Task statement
Starting at the line below holding "Check the Feria checkbox" and stopping at the line holding "Given: Click the collapse", print every line exactly, both ends included, and leave the rest out.

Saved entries
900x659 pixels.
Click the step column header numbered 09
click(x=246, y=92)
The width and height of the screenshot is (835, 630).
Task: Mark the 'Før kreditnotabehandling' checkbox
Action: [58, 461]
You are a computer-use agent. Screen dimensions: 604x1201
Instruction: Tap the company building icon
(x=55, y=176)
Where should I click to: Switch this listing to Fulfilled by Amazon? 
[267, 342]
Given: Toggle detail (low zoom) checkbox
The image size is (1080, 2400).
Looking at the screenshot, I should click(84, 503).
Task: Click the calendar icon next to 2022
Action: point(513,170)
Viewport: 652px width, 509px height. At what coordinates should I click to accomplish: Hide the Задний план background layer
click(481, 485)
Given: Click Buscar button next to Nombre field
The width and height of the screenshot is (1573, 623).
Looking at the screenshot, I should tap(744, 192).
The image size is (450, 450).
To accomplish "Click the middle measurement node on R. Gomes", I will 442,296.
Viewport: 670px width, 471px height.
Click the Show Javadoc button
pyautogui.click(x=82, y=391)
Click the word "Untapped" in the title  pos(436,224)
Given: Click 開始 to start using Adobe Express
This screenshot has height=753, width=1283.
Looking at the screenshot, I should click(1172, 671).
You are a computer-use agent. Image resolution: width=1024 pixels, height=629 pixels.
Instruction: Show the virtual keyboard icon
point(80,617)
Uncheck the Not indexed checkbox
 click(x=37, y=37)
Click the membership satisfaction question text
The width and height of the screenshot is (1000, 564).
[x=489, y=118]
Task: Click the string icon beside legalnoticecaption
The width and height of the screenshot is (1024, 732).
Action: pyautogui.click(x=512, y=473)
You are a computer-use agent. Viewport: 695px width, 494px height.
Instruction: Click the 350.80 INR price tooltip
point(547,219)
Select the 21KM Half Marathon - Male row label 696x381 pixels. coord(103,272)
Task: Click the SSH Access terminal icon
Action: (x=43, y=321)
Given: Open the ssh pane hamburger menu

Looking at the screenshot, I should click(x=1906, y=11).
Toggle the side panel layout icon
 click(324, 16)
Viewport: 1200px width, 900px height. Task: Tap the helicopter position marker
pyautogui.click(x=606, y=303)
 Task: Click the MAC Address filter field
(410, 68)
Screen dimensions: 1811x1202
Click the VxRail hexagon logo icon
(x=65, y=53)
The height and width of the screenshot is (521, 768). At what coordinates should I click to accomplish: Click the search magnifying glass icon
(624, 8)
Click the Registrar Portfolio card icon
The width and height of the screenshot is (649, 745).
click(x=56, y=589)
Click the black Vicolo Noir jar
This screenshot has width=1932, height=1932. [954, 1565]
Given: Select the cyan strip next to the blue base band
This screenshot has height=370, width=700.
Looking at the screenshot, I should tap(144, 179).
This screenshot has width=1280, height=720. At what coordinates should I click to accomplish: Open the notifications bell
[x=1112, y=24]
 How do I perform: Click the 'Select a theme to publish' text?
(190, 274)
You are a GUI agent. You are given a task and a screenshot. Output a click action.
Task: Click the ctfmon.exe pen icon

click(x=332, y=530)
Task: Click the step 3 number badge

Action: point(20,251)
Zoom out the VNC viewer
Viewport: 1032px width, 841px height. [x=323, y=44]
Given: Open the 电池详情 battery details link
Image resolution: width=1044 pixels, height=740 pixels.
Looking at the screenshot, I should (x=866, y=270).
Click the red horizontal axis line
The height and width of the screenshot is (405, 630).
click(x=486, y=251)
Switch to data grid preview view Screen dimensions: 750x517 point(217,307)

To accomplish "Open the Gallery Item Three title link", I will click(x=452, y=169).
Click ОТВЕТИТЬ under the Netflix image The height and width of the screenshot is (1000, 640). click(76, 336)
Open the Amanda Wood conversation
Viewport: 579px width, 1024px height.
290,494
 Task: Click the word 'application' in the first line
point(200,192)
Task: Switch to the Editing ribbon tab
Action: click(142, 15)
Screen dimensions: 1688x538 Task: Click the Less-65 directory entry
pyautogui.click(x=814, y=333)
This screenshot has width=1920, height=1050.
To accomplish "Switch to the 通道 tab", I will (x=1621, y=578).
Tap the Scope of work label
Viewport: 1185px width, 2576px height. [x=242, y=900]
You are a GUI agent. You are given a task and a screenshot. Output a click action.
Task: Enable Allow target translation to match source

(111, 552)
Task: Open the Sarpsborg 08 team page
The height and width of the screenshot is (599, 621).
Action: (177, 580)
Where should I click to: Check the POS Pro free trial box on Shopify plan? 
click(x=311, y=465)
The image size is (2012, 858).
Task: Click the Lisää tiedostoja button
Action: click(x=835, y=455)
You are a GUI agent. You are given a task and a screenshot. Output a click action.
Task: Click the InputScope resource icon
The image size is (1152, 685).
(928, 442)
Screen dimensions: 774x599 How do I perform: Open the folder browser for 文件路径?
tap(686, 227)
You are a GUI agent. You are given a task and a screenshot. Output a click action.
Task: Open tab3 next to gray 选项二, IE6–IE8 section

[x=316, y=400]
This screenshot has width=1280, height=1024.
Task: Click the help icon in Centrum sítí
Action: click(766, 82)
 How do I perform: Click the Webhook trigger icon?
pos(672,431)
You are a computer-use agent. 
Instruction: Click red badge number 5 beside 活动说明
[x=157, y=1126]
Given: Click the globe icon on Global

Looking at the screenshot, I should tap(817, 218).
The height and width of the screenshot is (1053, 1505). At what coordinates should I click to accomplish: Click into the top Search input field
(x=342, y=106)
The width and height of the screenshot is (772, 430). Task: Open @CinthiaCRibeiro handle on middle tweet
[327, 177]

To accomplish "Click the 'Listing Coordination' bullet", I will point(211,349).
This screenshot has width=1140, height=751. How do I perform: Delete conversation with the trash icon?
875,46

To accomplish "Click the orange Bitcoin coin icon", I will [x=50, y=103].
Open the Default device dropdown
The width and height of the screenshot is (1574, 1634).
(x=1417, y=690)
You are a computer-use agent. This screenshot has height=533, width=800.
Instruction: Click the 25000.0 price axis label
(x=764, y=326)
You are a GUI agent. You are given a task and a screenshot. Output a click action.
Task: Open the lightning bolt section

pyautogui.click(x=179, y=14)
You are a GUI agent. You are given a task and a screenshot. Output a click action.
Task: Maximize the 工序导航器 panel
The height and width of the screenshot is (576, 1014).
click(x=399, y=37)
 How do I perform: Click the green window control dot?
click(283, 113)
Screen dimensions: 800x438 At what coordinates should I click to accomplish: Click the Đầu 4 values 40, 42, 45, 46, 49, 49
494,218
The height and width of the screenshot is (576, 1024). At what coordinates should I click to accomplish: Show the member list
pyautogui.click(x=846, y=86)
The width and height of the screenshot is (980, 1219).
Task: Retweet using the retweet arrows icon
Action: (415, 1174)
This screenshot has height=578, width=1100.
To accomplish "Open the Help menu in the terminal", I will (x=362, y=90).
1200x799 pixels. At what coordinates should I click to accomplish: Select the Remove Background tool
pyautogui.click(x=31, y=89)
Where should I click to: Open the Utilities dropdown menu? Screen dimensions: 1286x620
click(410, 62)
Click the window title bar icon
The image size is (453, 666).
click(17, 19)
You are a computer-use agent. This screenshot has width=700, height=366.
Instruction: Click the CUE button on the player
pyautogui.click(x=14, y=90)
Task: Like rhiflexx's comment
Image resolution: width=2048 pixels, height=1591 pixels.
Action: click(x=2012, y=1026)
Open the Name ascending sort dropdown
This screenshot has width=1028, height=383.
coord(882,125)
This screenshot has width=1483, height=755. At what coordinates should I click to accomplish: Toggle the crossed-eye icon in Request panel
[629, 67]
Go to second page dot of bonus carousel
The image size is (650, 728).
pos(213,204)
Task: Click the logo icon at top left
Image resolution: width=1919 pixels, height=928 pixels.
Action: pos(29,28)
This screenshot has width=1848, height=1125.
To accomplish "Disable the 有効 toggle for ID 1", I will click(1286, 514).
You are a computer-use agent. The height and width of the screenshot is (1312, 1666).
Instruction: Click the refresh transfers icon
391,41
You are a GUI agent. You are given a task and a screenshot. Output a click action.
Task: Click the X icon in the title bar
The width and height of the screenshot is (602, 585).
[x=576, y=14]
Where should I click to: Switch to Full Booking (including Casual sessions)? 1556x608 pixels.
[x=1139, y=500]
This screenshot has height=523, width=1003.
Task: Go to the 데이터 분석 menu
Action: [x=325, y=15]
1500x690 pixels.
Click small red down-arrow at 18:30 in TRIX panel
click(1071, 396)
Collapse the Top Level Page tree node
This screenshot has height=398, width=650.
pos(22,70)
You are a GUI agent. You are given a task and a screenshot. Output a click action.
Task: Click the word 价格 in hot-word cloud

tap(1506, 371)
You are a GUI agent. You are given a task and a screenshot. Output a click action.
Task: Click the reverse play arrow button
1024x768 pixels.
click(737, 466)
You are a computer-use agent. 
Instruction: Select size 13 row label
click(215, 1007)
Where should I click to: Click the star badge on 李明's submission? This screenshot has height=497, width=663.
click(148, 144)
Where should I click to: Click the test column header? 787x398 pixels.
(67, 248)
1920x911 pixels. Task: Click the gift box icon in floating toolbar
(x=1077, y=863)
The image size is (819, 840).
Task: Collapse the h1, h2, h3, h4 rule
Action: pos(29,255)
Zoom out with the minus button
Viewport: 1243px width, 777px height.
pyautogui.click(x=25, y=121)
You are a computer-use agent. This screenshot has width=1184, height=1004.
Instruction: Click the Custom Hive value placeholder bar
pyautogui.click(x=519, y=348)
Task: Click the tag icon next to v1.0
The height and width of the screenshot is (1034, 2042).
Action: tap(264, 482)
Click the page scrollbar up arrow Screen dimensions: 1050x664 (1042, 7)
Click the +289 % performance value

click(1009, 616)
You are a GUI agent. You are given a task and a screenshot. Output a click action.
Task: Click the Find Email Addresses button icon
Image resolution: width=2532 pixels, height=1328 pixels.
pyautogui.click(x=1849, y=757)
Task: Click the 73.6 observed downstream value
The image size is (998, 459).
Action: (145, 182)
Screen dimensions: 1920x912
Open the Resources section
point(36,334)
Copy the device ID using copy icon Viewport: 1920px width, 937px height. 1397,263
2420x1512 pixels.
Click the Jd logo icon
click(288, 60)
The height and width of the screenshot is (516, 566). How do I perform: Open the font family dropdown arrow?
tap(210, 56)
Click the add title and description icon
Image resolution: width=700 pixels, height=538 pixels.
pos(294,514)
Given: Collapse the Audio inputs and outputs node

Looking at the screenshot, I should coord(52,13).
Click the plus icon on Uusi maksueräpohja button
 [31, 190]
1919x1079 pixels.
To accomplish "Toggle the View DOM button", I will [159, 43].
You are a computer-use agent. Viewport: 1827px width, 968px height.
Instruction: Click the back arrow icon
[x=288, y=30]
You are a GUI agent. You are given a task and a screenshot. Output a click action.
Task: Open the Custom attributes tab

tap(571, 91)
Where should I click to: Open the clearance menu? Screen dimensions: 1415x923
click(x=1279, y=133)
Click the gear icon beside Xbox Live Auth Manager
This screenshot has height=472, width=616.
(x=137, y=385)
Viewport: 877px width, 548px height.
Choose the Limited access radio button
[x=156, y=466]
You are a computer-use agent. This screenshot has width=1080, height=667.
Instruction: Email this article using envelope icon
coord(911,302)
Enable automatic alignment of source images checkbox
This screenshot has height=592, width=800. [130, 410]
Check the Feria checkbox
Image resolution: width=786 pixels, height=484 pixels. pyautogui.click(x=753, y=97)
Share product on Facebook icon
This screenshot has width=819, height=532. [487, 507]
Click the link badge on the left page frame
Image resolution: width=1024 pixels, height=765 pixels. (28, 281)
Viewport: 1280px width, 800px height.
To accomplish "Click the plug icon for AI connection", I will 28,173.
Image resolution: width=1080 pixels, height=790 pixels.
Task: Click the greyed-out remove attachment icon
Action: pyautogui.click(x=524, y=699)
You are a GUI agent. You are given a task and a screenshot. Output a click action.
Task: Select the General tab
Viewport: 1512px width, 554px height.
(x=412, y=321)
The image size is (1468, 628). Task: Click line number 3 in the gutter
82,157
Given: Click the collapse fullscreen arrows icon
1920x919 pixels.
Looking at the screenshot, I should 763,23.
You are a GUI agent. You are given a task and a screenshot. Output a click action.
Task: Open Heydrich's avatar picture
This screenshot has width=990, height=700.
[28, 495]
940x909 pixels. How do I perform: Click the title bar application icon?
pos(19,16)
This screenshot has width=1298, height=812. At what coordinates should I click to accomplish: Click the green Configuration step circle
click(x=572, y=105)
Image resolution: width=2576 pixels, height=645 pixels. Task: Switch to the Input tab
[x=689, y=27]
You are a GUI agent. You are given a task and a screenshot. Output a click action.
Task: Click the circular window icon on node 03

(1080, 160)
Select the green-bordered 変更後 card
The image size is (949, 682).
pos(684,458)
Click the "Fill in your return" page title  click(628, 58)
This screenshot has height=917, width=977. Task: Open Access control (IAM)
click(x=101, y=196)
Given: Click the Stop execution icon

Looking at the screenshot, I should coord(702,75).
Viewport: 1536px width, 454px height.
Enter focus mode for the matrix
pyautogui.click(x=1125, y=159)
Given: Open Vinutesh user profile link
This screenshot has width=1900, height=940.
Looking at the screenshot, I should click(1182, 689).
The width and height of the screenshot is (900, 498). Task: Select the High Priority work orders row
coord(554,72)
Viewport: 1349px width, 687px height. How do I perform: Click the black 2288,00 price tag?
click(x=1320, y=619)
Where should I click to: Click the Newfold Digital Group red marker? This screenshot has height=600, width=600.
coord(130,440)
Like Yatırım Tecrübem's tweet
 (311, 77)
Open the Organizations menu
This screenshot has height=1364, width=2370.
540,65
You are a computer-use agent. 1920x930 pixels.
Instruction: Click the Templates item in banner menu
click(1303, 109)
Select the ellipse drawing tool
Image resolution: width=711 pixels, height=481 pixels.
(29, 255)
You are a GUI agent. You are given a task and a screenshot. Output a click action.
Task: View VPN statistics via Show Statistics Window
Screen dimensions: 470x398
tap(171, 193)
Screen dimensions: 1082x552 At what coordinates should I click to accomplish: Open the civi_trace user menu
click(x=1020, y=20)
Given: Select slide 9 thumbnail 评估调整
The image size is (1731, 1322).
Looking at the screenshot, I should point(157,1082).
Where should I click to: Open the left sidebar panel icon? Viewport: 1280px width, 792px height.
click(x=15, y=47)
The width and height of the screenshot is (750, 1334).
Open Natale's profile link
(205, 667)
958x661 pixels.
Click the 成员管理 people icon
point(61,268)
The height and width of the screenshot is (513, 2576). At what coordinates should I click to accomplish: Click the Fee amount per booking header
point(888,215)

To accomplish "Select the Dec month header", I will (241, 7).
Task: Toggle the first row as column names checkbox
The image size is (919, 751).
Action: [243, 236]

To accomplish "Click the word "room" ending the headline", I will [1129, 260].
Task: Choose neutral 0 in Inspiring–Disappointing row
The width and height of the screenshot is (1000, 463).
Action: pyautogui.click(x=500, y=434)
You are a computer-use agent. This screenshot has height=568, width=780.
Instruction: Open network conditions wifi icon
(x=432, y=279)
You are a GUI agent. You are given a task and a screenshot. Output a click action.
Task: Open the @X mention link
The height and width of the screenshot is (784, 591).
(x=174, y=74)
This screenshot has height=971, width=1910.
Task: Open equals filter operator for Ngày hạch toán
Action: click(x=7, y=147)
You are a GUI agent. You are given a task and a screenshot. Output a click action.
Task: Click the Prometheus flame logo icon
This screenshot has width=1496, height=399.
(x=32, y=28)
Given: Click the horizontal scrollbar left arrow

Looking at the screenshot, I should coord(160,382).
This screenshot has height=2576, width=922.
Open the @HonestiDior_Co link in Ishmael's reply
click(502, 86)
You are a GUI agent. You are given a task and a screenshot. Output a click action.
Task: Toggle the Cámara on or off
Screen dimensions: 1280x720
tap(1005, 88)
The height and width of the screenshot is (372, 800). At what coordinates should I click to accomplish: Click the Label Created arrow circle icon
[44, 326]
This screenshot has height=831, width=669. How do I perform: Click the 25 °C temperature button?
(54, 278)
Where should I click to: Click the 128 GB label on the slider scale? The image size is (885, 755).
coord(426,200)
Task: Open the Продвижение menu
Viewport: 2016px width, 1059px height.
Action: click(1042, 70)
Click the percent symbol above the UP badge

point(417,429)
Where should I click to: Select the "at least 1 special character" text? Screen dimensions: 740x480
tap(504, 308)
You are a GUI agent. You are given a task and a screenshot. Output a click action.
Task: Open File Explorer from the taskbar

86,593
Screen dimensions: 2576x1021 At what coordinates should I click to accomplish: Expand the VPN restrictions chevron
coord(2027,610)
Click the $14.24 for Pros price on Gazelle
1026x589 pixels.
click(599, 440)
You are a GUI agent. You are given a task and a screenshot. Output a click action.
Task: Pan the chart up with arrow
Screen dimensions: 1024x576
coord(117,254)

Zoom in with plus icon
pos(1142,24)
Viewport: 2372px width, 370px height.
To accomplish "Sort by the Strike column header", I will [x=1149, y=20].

Answer to this task
Check the Feria checkbox
Image resolution: width=786 pixels, height=484 pixels. pyautogui.click(x=753, y=97)
Share product on Facebook icon
This screenshot has width=819, height=532. [487, 507]
Click the link badge on the left page frame
Image resolution: width=1024 pixels, height=765 pixels. (28, 281)
Viewport: 1280px width, 800px height.
To accomplish "Click the plug icon for AI connection", I will 28,173.
Image resolution: width=1080 pixels, height=790 pixels.
Task: Click the greyed-out remove attachment icon
Action: pyautogui.click(x=524, y=699)
You are a GUI agent. You are given a task and a screenshot. Output a click action.
Task: Select the General tab
Viewport: 1512px width, 554px height.
(x=412, y=321)
The image size is (1468, 628). Task: Click line number 3 in the gutter
82,157
Given: Click the collapse fullscreen arrows icon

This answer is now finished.